── Kaynak Metin ──

"İçtihat Metni"
MAHKEMESİ :Asliye Hukuk Mahkemesi
(Kapatılan Eyüp 1. Asliye Hukuk Mahkemesi)
SAYISI : 1954/107 E., 1969/98 K.
Taraflar arasındaki tapu iptali ve tescil ile yıkım ve ecrimisil isteklerine ilişkin davadan dolayı verilen 05.03.1969 tarihli ve 1954/107 Esas, 1969/98 Karar sayılı hükmün onanmasına ilişkin olan Dairenin 08.12.1969 tarihli ve 1969/7940 Esas, 1969/7341 Karar sayılı kararının düzeltilmesi süresinde davalı ...’in bir kısım mirasçıları ...., ...., ...,.... ...., davalı ...’in bir kısım mirasçısı ..., davalı ... .... tarafından istenilmiş olmakla, dosya incelendi gereği görüşülüp düşünüldü:
I. DAVA
Davacılar; 217 ada 8 parsel sayılı taşınmazın murisleri tarafından satın alındığını, taşınmazın üzerine muris tarafından bina inşa edildiğini, 1949 yılında bu evin yıkılarak yerine yeni bir bina yapıldığını ve taşınmazın 35 yıldır davacılar tarafından iyiniyetli olarak kullanıldığını ileri sürerek temliken tescile karar verilmesini talep etmişlerdir.
II. CEVAP
Davalılar, harici satışa değer verilemeyeceğini belirterek asıl davanın reddini istemişler, karşı dava olarak taşınmaz üzerindeki binanın yıkılmasına ve ecrimisile hükmedilmesine karar verilmesini talep etmişlerdir.
III. MAHKEME KARARI
Mahkemenin 05.03.1969 tarih ve 1954/107 Esas, 1969/98 Karar sayılı kararı ile; taşınmazın uzun yıllardır davacılar tarafından kullanıldığı, taşınmazın Medeni Kanun’un yürürlüğe girmesinden önce satışının gerçekleştiği, bu nedenle harici satışın geçerli olduğu, temliken tescil şartlarının oluştuğu gerekçesiyle asıl davanın kabulüne, taşınmazın tapu kaydının bilirkişi raporunda belirlenen arsa bedelinin davalılara ödenmesi halinde iptali ile davacılar adına tesciline, karşı davanın reddine karar verilmiştir.

───

Görev 1 => Kayıtlardaki satırları, "At what (x,y)" ifadesinin geçtiği satırdan başlayıp "Looking at the" ifadesinin geçtiği satır da dahil olmak üzere aynen yazın ve resimleri yanıta katmayın.
Metin ile kayıtlar arasında herhangi bir bağlantı yoktur.

── İşlenecek Kayıtlar ──

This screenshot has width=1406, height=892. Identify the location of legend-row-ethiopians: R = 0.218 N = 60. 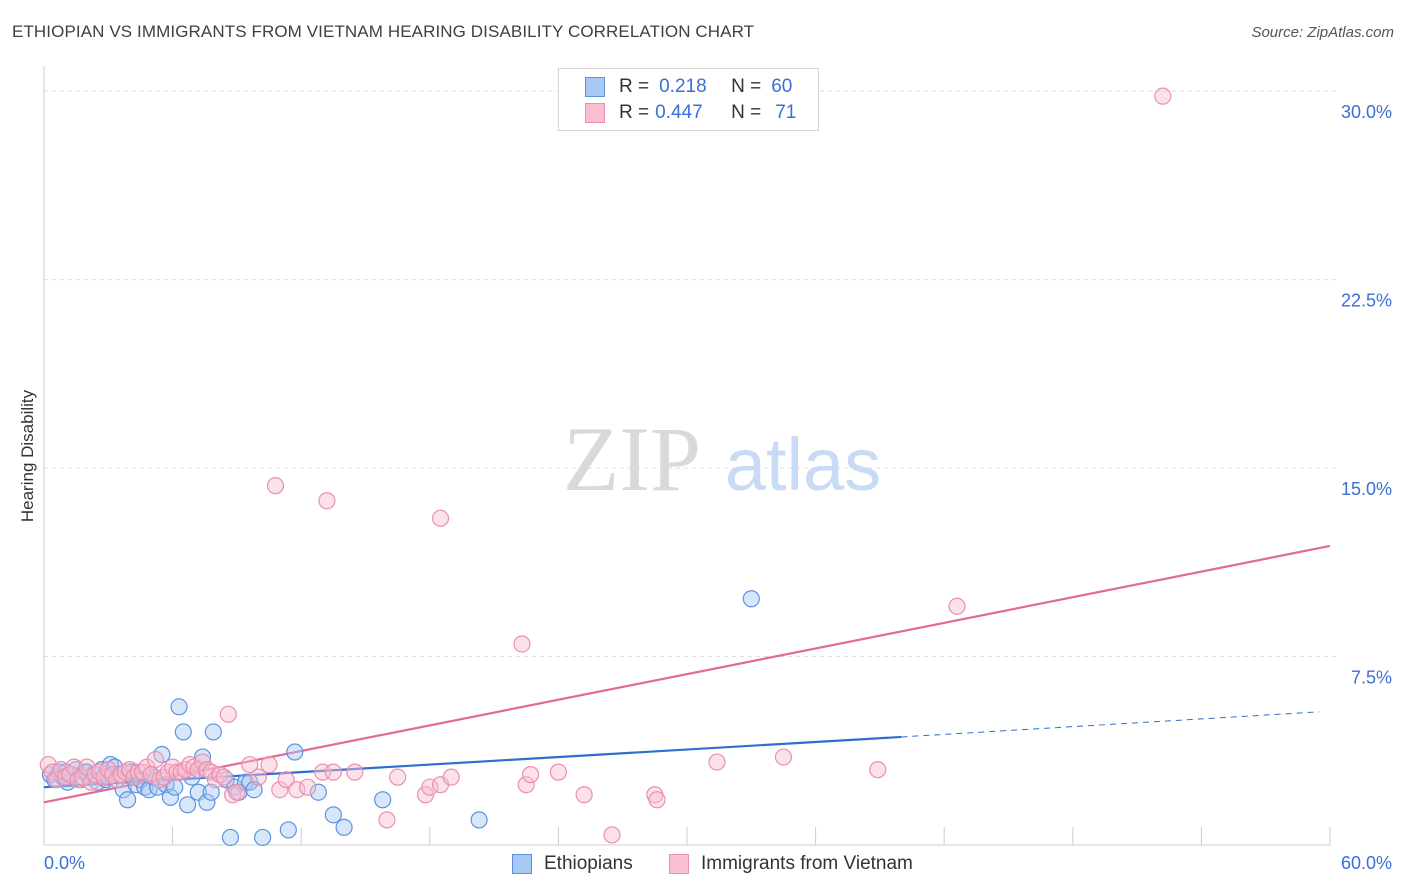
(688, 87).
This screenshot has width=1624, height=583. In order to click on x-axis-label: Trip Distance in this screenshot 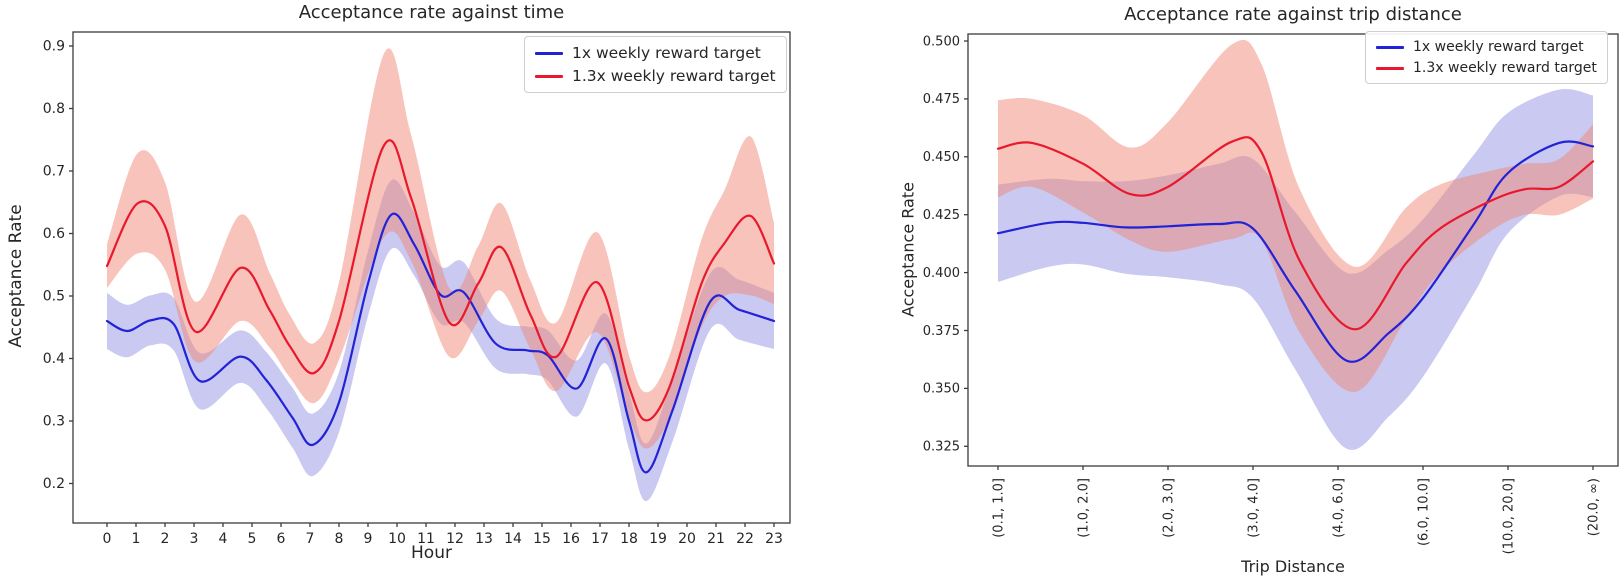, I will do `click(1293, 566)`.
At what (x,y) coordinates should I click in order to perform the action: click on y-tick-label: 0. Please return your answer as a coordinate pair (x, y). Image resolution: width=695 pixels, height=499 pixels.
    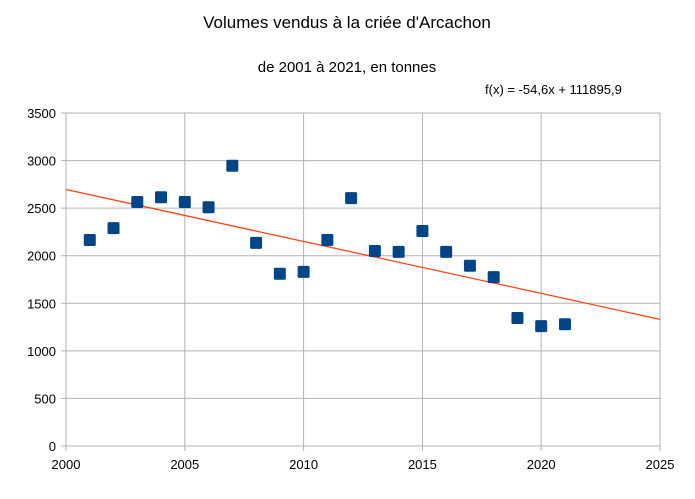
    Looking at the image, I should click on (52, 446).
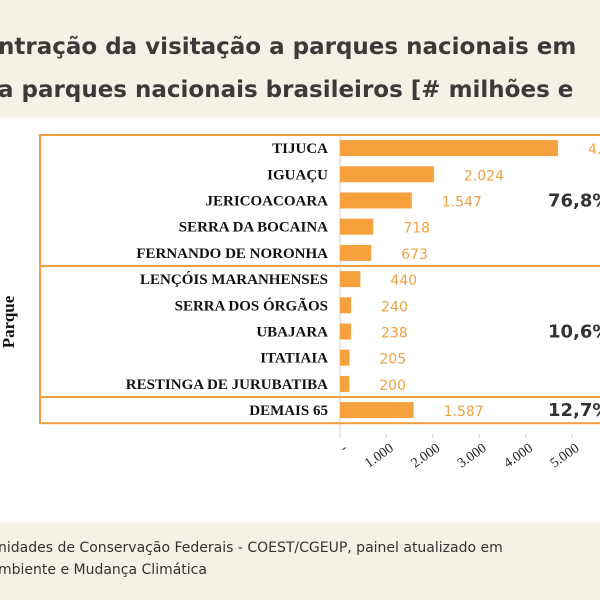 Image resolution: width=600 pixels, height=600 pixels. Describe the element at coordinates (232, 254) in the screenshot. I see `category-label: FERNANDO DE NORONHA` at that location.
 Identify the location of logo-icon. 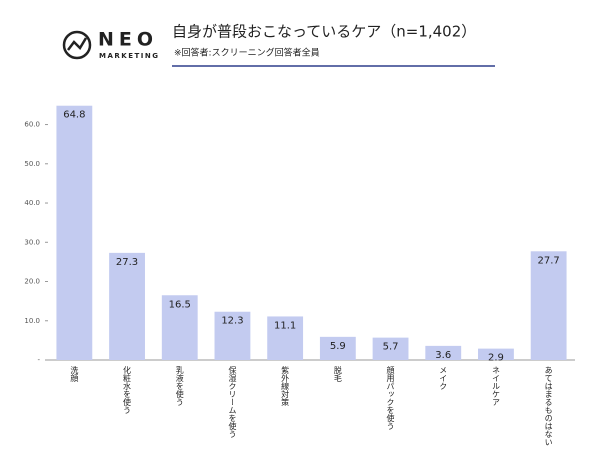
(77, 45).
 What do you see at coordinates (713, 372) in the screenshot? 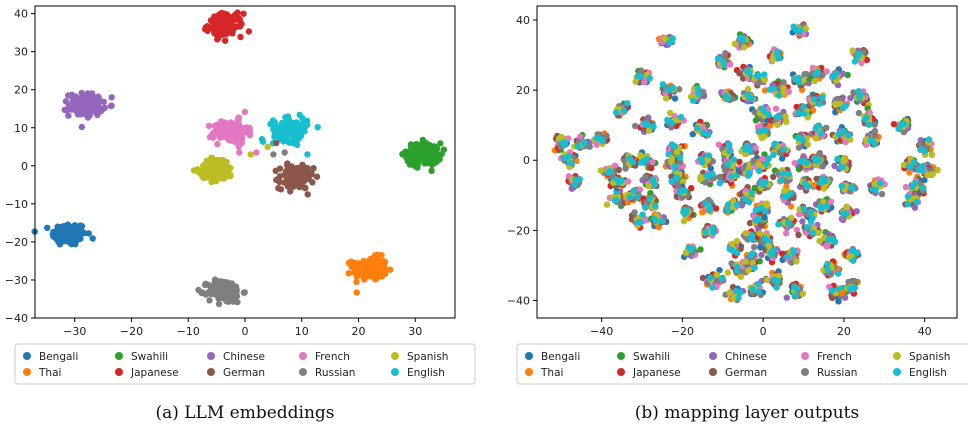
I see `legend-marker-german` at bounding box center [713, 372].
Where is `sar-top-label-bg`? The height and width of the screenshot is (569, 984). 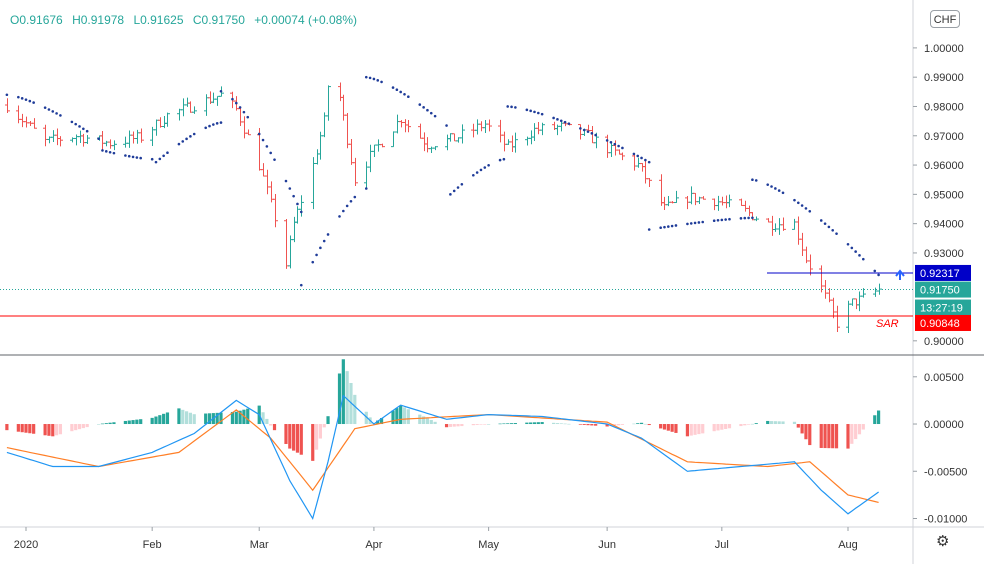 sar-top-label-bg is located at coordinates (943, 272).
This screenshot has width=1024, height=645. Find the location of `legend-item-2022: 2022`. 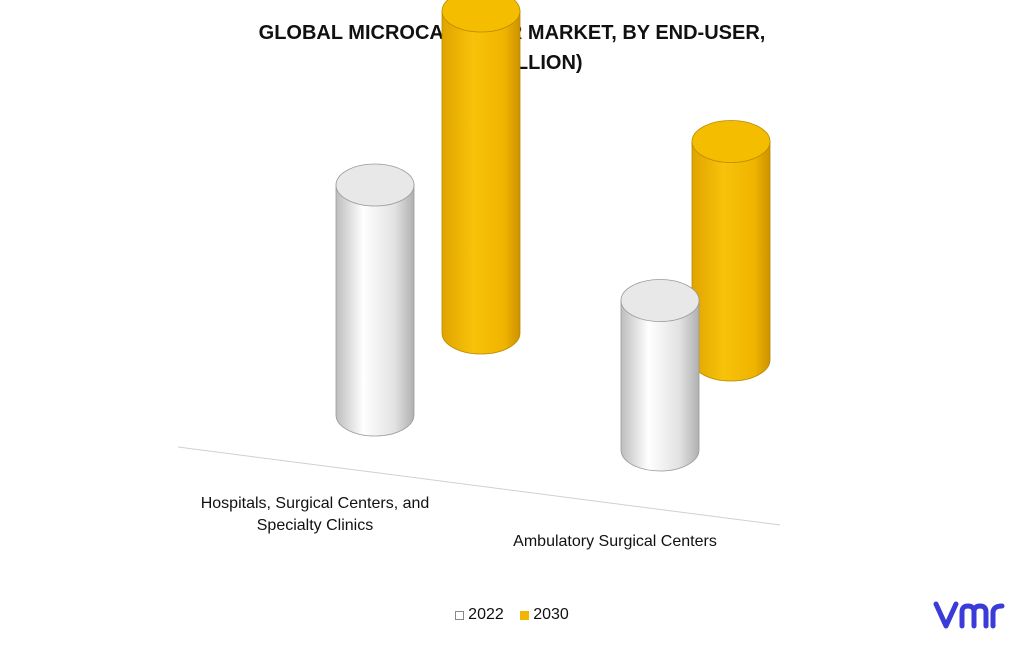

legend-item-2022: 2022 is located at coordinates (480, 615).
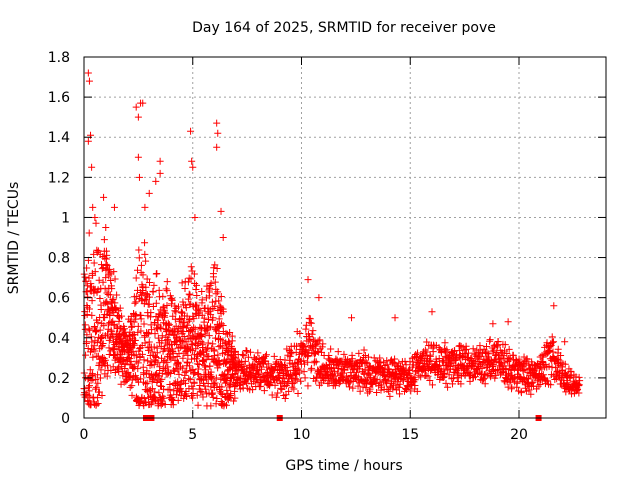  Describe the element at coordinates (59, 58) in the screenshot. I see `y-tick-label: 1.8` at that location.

───

Görev 2 => Tapu iptali ve tescil kararından "SAYISI : 1954/107" ile başlayıp "tescile karar verilmesini talep etmişlerdir." ifadesine kadar uzanan bölümü, bu ifade de dahil olmak üzere aynen çıkarın.

Görev Çıktısı 1 =>
At what (x,y) coordinates should I click in order to perform the action: click on y-tick-label: 0. Please return your answer as a coordinate pair (x, y). Image resolution: width=695 pixels, height=499 pixels.
    Looking at the image, I should click on (52, 446).

Görev Çıktısı 2 =>
SAYISI : 1954/107 E., 1969/98 K.
Taraflar arasındaki tapu iptali ve tescil ile yıkım ve ecrimisil isteklerine ilişkin davadan dolayı verilen 05.03.1969 tarihli ve 1954/107 Esas, 1969/98 Karar sayılı hükmün onanmasına ilişkin olan Dairenin 08.12.1969 tarihli ve 1969/7940 Esas, 1969/7341 Karar sayılı kararının düzeltilmesi süresinde davalı ...’in bir kısım mirasçıları ...., ...., ...,.... ...., davalı ...’in bir kısım mirasçısı ..., davalı ... .... tarafından istenilmiş olmakla, dosya incelendi gereği görüşülüp düşünüldü:
I. DAVA
Davacılar; 217 ada 8 parsel sayılı taşınmazın murisleri tarafından satın alındığını, taşınmazın üzerine muris tarafından bina inşa edildiğini, 1949 yılında bu evin yıkılarak yerine yeni bir bina yapıldığını ve taşınmazın 35 yıldır davacılar tarafından iyiniyetli olarak kullanıldığını ileri sürerek temliken tescile karar verilmesini talep etmişlerdir.